**Required work:**
Repeat word for word everything from the line containing "Image resolution: width=1231" to the end of the listing, first and last lines included, and only that.

**Extracted entries:**
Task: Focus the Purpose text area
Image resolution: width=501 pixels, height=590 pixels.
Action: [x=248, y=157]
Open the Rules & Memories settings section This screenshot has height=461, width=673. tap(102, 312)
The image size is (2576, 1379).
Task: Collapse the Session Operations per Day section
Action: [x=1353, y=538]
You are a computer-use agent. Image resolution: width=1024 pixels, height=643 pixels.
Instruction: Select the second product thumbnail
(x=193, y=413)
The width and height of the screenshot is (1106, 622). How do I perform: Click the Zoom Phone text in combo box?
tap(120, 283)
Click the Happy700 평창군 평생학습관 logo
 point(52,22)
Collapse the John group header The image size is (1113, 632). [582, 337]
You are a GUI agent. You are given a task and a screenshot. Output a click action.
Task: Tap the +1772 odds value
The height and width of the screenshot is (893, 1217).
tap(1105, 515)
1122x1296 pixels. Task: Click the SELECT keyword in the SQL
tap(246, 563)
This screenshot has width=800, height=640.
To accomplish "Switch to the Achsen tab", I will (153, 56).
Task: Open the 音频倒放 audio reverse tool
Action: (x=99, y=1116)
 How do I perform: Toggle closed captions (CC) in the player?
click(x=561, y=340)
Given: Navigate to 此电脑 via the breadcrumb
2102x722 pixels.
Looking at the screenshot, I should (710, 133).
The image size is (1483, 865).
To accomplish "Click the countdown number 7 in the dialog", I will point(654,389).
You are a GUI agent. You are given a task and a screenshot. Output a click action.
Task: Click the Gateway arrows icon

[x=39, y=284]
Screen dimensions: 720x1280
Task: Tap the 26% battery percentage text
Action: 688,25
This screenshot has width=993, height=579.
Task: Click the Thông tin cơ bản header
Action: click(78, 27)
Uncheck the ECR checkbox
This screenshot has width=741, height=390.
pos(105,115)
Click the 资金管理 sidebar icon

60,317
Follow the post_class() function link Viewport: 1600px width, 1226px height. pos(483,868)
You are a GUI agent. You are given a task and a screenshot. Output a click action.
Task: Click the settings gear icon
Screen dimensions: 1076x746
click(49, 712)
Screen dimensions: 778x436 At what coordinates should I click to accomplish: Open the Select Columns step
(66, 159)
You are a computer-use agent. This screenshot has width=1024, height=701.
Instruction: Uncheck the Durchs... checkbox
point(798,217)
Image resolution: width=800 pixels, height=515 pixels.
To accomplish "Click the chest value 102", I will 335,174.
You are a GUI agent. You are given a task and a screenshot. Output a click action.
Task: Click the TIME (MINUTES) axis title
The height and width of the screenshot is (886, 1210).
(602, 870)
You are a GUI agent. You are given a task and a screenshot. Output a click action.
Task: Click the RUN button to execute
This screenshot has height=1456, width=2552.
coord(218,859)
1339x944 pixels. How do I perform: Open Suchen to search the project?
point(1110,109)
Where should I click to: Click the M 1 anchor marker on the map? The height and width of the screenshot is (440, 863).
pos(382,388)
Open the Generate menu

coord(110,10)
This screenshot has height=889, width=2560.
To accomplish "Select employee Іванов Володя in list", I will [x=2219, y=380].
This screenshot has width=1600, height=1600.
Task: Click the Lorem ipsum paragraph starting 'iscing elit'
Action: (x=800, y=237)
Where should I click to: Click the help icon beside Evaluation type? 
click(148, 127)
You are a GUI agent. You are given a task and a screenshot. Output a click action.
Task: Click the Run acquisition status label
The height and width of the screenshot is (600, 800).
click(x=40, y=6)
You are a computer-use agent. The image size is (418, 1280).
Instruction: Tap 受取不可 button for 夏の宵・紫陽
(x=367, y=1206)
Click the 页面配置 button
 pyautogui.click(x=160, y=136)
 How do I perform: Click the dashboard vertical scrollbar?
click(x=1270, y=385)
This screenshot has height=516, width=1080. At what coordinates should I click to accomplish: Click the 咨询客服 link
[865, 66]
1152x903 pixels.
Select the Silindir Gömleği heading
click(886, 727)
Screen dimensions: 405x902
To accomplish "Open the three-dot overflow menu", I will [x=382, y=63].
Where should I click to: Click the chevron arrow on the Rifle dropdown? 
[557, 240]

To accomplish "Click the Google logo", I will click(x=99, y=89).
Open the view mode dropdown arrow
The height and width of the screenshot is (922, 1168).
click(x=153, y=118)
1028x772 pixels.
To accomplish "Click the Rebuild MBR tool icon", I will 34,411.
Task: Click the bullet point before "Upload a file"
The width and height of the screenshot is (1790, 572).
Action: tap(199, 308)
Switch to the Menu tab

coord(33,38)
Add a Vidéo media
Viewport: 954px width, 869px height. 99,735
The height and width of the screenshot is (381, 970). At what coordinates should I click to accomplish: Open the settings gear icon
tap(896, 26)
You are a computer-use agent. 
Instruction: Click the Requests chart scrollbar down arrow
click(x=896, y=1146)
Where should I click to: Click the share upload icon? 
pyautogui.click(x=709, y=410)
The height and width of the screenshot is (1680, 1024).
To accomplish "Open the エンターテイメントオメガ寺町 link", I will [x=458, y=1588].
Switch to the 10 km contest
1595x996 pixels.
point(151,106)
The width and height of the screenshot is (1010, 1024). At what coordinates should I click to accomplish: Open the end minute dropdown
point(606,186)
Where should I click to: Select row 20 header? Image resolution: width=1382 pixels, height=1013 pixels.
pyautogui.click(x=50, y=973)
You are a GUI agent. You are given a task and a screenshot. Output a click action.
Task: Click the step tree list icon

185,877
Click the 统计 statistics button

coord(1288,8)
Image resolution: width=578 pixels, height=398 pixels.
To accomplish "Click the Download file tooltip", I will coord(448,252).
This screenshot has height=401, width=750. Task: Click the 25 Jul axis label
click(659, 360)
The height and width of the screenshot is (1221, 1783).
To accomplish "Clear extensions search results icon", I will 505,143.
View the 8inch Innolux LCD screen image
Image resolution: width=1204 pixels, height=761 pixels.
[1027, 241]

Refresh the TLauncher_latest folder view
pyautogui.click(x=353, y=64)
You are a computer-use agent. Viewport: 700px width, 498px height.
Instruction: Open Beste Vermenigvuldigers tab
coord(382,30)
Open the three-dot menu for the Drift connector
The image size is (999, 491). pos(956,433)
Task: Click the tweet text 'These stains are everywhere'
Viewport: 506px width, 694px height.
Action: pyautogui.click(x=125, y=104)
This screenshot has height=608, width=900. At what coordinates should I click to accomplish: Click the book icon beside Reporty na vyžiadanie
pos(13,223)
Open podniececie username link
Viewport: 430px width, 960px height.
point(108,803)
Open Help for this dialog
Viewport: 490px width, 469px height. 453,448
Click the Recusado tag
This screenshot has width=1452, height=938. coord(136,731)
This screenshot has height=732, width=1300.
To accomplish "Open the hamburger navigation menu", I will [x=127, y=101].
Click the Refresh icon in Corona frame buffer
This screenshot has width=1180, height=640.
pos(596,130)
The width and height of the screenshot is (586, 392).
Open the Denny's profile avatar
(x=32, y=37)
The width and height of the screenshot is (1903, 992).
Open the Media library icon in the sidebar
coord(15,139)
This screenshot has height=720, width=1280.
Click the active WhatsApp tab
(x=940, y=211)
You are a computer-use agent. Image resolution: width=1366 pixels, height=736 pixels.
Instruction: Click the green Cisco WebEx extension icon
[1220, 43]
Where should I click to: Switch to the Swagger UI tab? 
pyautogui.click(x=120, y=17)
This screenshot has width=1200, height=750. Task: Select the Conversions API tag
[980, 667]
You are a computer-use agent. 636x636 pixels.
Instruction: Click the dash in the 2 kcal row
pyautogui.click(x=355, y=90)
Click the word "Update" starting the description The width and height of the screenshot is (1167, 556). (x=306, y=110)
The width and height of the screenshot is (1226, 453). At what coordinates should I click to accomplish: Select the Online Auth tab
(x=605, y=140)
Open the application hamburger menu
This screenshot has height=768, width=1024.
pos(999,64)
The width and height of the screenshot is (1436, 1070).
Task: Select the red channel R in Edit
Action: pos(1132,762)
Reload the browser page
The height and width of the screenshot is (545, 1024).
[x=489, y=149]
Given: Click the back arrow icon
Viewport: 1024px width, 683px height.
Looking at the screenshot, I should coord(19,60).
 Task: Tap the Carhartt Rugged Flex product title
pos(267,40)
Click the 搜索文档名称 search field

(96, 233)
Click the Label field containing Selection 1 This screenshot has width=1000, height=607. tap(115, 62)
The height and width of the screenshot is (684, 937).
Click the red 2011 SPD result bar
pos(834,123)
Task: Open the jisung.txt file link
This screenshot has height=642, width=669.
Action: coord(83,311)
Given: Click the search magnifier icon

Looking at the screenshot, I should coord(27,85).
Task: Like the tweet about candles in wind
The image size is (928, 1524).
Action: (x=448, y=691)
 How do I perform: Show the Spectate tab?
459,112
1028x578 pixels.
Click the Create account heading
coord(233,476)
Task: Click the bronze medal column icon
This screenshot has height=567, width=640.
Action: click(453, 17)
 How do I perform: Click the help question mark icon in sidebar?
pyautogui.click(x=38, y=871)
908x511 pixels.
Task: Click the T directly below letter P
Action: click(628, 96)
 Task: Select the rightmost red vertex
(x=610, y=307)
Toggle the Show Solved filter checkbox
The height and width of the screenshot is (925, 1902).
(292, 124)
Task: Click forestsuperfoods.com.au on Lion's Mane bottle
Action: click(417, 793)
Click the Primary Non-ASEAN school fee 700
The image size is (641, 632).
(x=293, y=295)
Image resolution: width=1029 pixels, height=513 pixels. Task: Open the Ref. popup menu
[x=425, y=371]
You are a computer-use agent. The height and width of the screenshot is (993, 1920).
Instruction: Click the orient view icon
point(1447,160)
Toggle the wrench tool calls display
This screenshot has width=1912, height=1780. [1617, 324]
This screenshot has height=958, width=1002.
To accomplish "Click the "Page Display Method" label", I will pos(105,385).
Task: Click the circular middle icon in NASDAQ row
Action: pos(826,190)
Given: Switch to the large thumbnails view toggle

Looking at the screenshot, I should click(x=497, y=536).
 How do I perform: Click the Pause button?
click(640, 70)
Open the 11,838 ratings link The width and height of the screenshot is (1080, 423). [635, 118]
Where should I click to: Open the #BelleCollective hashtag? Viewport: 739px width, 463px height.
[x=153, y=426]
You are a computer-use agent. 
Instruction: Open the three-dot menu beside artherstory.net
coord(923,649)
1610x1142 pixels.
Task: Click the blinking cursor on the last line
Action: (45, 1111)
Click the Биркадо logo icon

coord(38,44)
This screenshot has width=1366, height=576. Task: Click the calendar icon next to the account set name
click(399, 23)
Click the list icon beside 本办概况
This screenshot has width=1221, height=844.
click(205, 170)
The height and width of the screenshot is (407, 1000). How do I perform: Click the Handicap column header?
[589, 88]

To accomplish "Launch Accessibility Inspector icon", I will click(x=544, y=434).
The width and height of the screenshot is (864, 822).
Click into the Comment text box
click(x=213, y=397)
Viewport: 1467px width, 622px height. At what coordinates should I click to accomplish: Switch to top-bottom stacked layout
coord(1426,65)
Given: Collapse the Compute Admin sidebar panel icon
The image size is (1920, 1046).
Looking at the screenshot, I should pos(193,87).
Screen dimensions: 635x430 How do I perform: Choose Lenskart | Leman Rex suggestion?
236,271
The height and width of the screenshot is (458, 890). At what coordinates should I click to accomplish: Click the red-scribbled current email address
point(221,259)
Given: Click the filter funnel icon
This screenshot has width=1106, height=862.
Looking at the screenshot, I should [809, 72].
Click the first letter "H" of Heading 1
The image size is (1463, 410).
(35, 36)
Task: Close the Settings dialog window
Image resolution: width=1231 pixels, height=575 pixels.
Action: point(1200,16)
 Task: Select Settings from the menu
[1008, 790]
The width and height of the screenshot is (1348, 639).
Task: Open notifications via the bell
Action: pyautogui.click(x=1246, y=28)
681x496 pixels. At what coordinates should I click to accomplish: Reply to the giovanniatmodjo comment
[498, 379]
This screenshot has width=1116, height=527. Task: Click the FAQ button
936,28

**Result of the exercise:**
Image resolution: width=1231 pixels, height=575 pixels.
Action: point(1200,16)
 Task: Select Settings from the menu
[1008, 790]
The width and height of the screenshot is (1348, 639).
Task: Open notifications via the bell
Action: pyautogui.click(x=1246, y=28)
681x496 pixels. At what coordinates should I click to accomplish: Reply to the giovanniatmodjo comment
[498, 379]
This screenshot has width=1116, height=527. Task: Click the FAQ button
936,28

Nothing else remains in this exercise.